Each line from the one containing "1113x896 pixels. How" through the end of the data below is to be output verbatim, with no lines added or left out.

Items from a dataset
◆ ◆ ◆
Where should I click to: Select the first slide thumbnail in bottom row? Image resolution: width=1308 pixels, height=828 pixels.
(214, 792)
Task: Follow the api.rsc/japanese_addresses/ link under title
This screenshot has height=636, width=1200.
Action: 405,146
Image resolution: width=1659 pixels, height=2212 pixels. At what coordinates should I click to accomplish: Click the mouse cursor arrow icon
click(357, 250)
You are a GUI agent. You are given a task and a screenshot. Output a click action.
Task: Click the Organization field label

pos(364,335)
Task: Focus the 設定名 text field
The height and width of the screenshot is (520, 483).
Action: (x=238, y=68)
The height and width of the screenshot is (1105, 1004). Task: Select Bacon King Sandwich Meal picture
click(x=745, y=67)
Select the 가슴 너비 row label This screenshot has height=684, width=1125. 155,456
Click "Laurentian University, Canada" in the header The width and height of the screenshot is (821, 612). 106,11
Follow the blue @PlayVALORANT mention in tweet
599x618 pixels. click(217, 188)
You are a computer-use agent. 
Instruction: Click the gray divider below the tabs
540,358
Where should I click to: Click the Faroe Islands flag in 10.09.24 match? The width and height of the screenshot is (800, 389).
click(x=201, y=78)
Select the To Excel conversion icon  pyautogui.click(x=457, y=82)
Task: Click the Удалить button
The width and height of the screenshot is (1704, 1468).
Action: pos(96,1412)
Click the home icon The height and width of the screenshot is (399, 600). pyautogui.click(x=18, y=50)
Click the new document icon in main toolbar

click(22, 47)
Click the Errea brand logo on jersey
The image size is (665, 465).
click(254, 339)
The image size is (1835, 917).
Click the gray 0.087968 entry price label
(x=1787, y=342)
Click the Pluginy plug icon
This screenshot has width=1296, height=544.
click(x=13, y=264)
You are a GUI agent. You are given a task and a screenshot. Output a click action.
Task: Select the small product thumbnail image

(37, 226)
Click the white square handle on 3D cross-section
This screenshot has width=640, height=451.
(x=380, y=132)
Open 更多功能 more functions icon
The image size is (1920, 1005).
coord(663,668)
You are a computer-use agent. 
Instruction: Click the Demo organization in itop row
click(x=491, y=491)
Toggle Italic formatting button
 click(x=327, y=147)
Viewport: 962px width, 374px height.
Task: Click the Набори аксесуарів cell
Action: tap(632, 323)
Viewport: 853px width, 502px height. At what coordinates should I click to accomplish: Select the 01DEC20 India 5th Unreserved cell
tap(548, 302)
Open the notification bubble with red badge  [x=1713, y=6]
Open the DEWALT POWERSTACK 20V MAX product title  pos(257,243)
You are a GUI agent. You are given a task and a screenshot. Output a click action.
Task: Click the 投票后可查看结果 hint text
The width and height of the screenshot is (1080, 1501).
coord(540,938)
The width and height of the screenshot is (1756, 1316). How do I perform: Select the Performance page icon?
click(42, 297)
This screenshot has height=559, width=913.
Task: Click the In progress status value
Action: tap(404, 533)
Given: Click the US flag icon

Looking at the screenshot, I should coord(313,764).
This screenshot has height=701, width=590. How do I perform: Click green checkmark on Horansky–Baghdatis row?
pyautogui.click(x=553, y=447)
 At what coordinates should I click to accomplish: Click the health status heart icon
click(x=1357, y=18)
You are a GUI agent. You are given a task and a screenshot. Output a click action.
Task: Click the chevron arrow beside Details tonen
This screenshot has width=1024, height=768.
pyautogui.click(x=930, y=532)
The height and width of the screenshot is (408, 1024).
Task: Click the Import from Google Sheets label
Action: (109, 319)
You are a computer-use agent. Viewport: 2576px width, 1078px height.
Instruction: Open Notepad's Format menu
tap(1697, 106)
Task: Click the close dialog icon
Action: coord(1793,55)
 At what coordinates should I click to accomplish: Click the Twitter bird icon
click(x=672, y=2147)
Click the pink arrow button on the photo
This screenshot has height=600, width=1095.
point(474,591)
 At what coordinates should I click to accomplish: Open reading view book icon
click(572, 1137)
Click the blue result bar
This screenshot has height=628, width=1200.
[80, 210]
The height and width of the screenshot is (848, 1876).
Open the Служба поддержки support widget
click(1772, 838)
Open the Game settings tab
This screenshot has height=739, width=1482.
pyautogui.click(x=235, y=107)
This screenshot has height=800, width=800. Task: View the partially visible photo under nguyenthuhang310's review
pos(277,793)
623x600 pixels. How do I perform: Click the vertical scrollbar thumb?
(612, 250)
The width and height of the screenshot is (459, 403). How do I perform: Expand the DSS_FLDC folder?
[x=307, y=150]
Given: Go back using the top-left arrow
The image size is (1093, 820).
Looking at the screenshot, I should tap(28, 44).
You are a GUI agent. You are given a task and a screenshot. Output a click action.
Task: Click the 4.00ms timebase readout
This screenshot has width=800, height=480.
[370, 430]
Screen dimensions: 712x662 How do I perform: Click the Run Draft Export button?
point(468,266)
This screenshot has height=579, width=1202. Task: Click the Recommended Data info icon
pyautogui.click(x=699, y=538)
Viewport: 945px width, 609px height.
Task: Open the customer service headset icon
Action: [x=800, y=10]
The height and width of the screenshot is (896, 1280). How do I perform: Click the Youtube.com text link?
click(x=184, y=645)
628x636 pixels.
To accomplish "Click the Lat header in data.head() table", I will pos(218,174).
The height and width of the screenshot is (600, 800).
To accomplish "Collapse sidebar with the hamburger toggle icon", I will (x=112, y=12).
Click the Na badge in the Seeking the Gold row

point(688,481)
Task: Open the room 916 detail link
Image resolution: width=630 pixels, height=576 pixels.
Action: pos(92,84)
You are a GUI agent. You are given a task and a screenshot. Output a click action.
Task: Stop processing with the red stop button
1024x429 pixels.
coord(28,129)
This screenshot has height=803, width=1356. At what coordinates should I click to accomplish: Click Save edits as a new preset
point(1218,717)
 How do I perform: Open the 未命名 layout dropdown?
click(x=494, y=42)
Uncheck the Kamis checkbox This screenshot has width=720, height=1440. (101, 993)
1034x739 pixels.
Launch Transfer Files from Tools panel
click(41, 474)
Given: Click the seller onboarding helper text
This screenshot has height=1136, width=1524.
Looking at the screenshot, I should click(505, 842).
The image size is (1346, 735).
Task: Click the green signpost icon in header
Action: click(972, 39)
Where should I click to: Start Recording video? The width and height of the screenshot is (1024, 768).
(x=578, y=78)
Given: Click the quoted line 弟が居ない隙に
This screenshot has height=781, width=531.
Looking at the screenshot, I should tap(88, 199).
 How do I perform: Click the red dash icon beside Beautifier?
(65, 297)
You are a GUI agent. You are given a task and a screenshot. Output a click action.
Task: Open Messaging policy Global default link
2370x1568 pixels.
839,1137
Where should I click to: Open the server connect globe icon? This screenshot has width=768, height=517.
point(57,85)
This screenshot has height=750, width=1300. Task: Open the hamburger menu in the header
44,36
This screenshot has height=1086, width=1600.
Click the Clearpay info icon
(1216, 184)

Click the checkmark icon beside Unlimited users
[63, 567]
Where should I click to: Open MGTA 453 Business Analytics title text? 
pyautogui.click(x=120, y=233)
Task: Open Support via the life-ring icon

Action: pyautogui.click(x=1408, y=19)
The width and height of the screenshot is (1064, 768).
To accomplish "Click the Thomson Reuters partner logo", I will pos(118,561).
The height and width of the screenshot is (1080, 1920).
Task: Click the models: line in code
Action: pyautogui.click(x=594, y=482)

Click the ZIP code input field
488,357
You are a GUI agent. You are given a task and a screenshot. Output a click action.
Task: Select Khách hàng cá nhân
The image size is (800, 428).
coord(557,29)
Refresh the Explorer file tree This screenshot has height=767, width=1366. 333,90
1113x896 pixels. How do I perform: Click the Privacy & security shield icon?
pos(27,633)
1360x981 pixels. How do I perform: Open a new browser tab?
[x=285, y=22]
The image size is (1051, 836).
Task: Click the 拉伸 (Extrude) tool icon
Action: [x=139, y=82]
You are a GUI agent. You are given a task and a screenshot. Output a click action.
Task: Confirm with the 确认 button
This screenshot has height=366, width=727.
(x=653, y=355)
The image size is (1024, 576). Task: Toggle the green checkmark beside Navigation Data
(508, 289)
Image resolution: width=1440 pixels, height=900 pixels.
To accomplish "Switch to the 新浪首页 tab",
◆ ◆ ◆
*Written solution*:
1113x896 pixels. How do I perform: Click the Privacy & security shield icon?
pos(27,633)
1360x981 pixels. How do I perform: Open a new browser tab?
[x=285, y=22]
The image size is (1051, 836).
Task: Click the 拉伸 (Extrude) tool icon
Action: [x=139, y=82]
You are a GUI agent. You are given a task and a screenshot. Output a click action.
Task: Confirm with the 确认 button
This screenshot has height=366, width=727.
(x=653, y=355)
The image size is (1024, 576). Task: Toggle the green checkmark beside Navigation Data
(508, 289)
Image resolution: width=1440 pixels, height=900 pixels.
To accomplish "Switch to the 新浪首页 tab",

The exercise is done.